--- REQUIRED ACTION ---
Each entry must be reproduced precisely as it stands.
╭──
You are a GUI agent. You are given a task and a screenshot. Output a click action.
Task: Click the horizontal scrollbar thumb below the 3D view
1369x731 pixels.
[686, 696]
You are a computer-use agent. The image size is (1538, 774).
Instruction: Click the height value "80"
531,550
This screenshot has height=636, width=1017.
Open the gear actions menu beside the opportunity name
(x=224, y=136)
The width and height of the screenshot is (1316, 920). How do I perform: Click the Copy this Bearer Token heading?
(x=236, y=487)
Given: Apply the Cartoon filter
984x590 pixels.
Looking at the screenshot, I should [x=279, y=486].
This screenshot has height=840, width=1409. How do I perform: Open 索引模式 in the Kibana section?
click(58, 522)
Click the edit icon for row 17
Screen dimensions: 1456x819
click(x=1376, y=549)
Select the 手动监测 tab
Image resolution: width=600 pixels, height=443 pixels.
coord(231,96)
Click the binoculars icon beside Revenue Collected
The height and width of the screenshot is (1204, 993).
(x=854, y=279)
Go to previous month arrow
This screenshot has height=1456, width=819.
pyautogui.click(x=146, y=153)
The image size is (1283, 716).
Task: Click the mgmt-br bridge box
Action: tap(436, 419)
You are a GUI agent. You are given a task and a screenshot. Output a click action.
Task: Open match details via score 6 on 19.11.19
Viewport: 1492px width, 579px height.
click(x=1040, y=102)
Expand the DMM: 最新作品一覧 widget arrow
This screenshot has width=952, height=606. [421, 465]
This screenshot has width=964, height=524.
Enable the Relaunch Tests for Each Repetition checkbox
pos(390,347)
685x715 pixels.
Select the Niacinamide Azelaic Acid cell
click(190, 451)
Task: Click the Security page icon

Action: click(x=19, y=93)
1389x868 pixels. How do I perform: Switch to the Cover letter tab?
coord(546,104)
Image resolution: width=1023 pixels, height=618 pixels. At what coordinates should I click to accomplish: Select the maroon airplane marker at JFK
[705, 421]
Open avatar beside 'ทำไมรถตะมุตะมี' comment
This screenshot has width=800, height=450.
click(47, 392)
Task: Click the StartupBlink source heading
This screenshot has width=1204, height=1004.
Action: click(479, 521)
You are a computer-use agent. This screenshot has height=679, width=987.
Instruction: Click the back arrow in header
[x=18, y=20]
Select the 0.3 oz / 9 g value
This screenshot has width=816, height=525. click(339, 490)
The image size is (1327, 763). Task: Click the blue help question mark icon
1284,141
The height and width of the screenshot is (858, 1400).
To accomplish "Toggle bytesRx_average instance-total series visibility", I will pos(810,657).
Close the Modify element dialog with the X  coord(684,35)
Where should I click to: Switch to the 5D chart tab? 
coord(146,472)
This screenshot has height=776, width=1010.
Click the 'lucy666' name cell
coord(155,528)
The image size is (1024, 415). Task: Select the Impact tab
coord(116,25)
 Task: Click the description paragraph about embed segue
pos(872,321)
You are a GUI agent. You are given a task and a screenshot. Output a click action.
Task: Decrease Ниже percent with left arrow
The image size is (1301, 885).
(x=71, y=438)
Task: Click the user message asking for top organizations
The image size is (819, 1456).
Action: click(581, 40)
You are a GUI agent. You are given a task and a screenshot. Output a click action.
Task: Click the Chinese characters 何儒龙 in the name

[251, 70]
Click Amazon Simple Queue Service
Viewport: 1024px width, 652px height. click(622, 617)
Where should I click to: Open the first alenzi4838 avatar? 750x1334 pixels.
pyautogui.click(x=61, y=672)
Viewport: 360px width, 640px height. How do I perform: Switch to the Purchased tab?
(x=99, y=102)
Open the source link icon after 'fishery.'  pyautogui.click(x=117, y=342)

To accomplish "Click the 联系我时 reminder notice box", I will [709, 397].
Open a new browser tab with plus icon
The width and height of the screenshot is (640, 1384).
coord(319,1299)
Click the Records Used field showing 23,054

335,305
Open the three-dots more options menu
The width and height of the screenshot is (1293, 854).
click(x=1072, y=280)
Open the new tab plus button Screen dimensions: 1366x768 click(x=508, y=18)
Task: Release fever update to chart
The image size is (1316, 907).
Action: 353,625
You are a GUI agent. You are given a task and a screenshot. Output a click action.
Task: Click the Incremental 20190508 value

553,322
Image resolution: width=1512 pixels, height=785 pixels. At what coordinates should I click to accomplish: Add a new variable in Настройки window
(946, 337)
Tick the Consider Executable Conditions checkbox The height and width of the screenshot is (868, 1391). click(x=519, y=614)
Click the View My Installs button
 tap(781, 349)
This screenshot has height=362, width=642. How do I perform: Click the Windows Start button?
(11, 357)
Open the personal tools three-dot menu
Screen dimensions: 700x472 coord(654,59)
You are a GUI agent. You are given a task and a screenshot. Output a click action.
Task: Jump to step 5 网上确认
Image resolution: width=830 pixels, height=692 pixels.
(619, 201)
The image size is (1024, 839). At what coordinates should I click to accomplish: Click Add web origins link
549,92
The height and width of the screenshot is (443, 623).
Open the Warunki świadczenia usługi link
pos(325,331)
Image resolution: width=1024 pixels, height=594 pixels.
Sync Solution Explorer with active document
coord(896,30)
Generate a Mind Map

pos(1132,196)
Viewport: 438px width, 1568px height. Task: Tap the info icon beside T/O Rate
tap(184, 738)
╰──
--- RESPONSE FOR THIS EXERCISE ---
You are a GUI agent. You are given a task and a screenshot. Output a click action.
Task: Click the horizontal scrollbar thumb below the 3D view
1369x731 pixels.
[686, 696]
You are a computer-use agent. The image size is (1538, 774).
Instruction: Click the height value "80"
531,550
This screenshot has height=636, width=1017.
Open the gear actions menu beside the opportunity name
(x=224, y=136)
The width and height of the screenshot is (1316, 920). How do I perform: Click the Copy this Bearer Token heading?
(x=236, y=487)
Given: Apply the Cartoon filter
984x590 pixels.
Looking at the screenshot, I should [x=279, y=486].
This screenshot has height=840, width=1409. How do I perform: Open 索引模式 in the Kibana section?
click(58, 522)
Click the edit icon for row 17
Screen dimensions: 1456x819
click(x=1376, y=549)
Select the 手动监测 tab
Image resolution: width=600 pixels, height=443 pixels.
coord(231,96)
Click the binoculars icon beside Revenue Collected
The height and width of the screenshot is (1204, 993).
(x=854, y=279)
Go to previous month arrow
This screenshot has height=1456, width=819.
pyautogui.click(x=146, y=153)
The image size is (1283, 716).
Task: Click the mgmt-br bridge box
Action: tap(436, 419)
You are a GUI agent. You are given a task and a screenshot. Output a click action.
Task: Open match details via score 6 on 19.11.19
Viewport: 1492px width, 579px height.
click(x=1040, y=102)
Expand the DMM: 最新作品一覧 widget arrow
This screenshot has width=952, height=606. [421, 465]
This screenshot has width=964, height=524.
Enable the Relaunch Tests for Each Repetition checkbox
pos(390,347)
685x715 pixels.
Select the Niacinamide Azelaic Acid cell
click(190, 451)
Task: Click the Security page icon

Action: click(x=19, y=93)
1389x868 pixels. How do I perform: Switch to the Cover letter tab?
coord(546,104)
Image resolution: width=1023 pixels, height=618 pixels. At what coordinates should I click to accomplish: Select the maroon airplane marker at JFK
[705, 421]
Open avatar beside 'ทำไมรถตะมุตะมี' comment
This screenshot has width=800, height=450.
click(47, 392)
Task: Click the StartupBlink source heading
This screenshot has width=1204, height=1004.
Action: click(479, 521)
You are a computer-use agent. This screenshot has height=679, width=987.
Instruction: Click the back arrow in header
[x=18, y=20]
Select the 0.3 oz / 9 g value
This screenshot has width=816, height=525. click(339, 490)
The image size is (1327, 763). Task: Click the blue help question mark icon
1284,141
The height and width of the screenshot is (858, 1400).
To accomplish "Toggle bytesRx_average instance-total series visibility", I will pos(810,657).
Close the Modify element dialog with the X  coord(684,35)
Where should I click to: Switch to the 5D chart tab? 
coord(146,472)
This screenshot has height=776, width=1010.
Click the 'lucy666' name cell
coord(155,528)
The image size is (1024, 415). Task: Select the Impact tab
coord(116,25)
 Task: Click the description paragraph about embed segue
pos(872,321)
You are a GUI agent. You are given a task and a screenshot. Output a click action.
Task: Decrease Ниже percent with left arrow
The image size is (1301, 885).
(x=71, y=438)
Task: Click the user message asking for top organizations
The image size is (819, 1456).
Action: click(581, 40)
You are a GUI agent. You are given a task and a screenshot. Output a click action.
Task: Click the Chinese characters 何儒龙 in the name

[251, 70]
Click Amazon Simple Queue Service
Viewport: 1024px width, 652px height. click(622, 617)
Where should I click to: Open the first alenzi4838 avatar? 750x1334 pixels.
pyautogui.click(x=61, y=672)
Viewport: 360px width, 640px height. How do I perform: Switch to the Purchased tab?
(x=99, y=102)
Open the source link icon after 'fishery.'  pyautogui.click(x=117, y=342)

To accomplish "Click the 联系我时 reminder notice box", I will [709, 397].
Open a new browser tab with plus icon
The width and height of the screenshot is (640, 1384).
coord(319,1299)
Click the Records Used field showing 23,054

335,305
Open the three-dots more options menu
The width and height of the screenshot is (1293, 854).
click(x=1072, y=280)
Open the new tab plus button Screen dimensions: 1366x768 click(x=508, y=18)
Task: Release fever update to chart
The image size is (1316, 907).
Action: 353,625
You are a GUI agent. You are given a task and a screenshot. Output a click action.
Task: Click the Incremental 20190508 value

553,322
Image resolution: width=1512 pixels, height=785 pixels. At what coordinates should I click to accomplish: Add a new variable in Настройки window
(946, 337)
Tick the Consider Executable Conditions checkbox The height and width of the screenshot is (868, 1391). click(x=519, y=614)
Click the View My Installs button
 tap(781, 349)
This screenshot has height=362, width=642. How do I perform: Click the Windows Start button?
(11, 357)
Open the personal tools three-dot menu
Screen dimensions: 700x472 coord(654,59)
You are a GUI agent. You are given a task and a screenshot. Output a click action.
Task: Jump to step 5 网上确认
Image resolution: width=830 pixels, height=692 pixels.
(619, 201)
The image size is (1024, 839). At what coordinates should I click to accomplish: Click Add web origins link
549,92
The height and width of the screenshot is (443, 623).
Open the Warunki świadczenia usługi link
pos(325,331)
Image resolution: width=1024 pixels, height=594 pixels.
Sync Solution Explorer with active document
coord(896,30)
Generate a Mind Map

pos(1132,196)
Viewport: 438px width, 1568px height. Task: Tap the info icon beside T/O Rate
tap(184, 738)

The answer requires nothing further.